Desde el inicio de la pandemia de Covid-19 a fines de 2019, pocos meses después de asumir las nuevas gestiones nacional, provincial y municipal, se nos pidió quedarnos en casa como única opción. Hoy son más de 120 días con una actividad paralizada para algunos sectores y llena de incertidumbre para otros. Algunos actores políticos exigen de la sociedad lo que ellos no están dispuestos hacer. Cuerpos legislativos sin debates ni propuestas a la altura de las circuntancias que la sociedad hoy necesita es el común denominador.
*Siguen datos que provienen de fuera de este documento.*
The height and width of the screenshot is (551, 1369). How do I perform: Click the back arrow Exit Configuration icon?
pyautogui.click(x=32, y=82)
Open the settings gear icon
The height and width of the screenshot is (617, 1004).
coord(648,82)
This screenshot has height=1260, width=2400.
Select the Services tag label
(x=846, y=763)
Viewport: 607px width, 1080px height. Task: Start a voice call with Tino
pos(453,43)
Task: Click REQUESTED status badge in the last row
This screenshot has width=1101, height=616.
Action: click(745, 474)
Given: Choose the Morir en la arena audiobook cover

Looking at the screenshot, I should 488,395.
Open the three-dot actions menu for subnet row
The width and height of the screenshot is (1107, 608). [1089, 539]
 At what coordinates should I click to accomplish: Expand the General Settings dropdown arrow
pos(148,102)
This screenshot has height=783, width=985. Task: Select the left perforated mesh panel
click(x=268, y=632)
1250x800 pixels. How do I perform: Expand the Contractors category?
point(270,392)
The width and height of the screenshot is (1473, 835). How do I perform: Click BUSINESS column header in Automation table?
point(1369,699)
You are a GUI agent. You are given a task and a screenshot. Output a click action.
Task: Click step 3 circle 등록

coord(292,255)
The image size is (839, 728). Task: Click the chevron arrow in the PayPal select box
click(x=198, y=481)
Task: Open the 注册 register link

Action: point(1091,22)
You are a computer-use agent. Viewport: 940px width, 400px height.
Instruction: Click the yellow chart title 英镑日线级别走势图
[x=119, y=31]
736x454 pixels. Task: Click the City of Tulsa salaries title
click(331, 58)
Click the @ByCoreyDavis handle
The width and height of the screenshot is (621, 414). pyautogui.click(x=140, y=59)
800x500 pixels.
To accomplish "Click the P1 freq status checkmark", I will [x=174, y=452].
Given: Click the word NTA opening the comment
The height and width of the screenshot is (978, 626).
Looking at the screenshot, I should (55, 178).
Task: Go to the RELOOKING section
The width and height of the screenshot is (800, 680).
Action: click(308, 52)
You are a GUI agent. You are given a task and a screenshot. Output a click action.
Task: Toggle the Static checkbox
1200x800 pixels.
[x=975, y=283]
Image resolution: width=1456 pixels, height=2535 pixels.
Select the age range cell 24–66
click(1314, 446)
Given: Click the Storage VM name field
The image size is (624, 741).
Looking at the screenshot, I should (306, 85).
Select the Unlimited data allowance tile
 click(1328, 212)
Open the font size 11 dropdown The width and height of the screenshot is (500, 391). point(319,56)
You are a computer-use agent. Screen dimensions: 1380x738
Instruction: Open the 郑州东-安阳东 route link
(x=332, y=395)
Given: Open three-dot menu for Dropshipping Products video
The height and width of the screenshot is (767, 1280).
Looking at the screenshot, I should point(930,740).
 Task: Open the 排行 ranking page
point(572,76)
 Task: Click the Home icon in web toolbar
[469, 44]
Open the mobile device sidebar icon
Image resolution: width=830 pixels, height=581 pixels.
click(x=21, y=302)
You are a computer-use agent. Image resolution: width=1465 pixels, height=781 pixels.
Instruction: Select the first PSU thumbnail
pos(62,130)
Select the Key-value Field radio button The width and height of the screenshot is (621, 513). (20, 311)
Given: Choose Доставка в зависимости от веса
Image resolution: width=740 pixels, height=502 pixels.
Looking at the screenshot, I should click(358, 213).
Urge la necesidad imperiosa de realizar acuerdos básicos, con una agenda entre los oficialismos y la oposición para ordenar un momento extraordinario, separando lo urgente de lo importante, garantizando fondos y asistencia post-pandemia, salud y una educación igualitaria. Menos gacetillas y más debate. Menos foto y más diálogo.

Si de verdad quieren hacer las cosas bien, deben mejorar la calidad en las políticas públicas y dotarlas de herramientas acordes al contexto y que nos incluya en una propuesta dinamizadora. Porque sin un sector público estatal no podemos construir más y mejor democracia pero sin sector privado económico activo no hay Estado que aguante.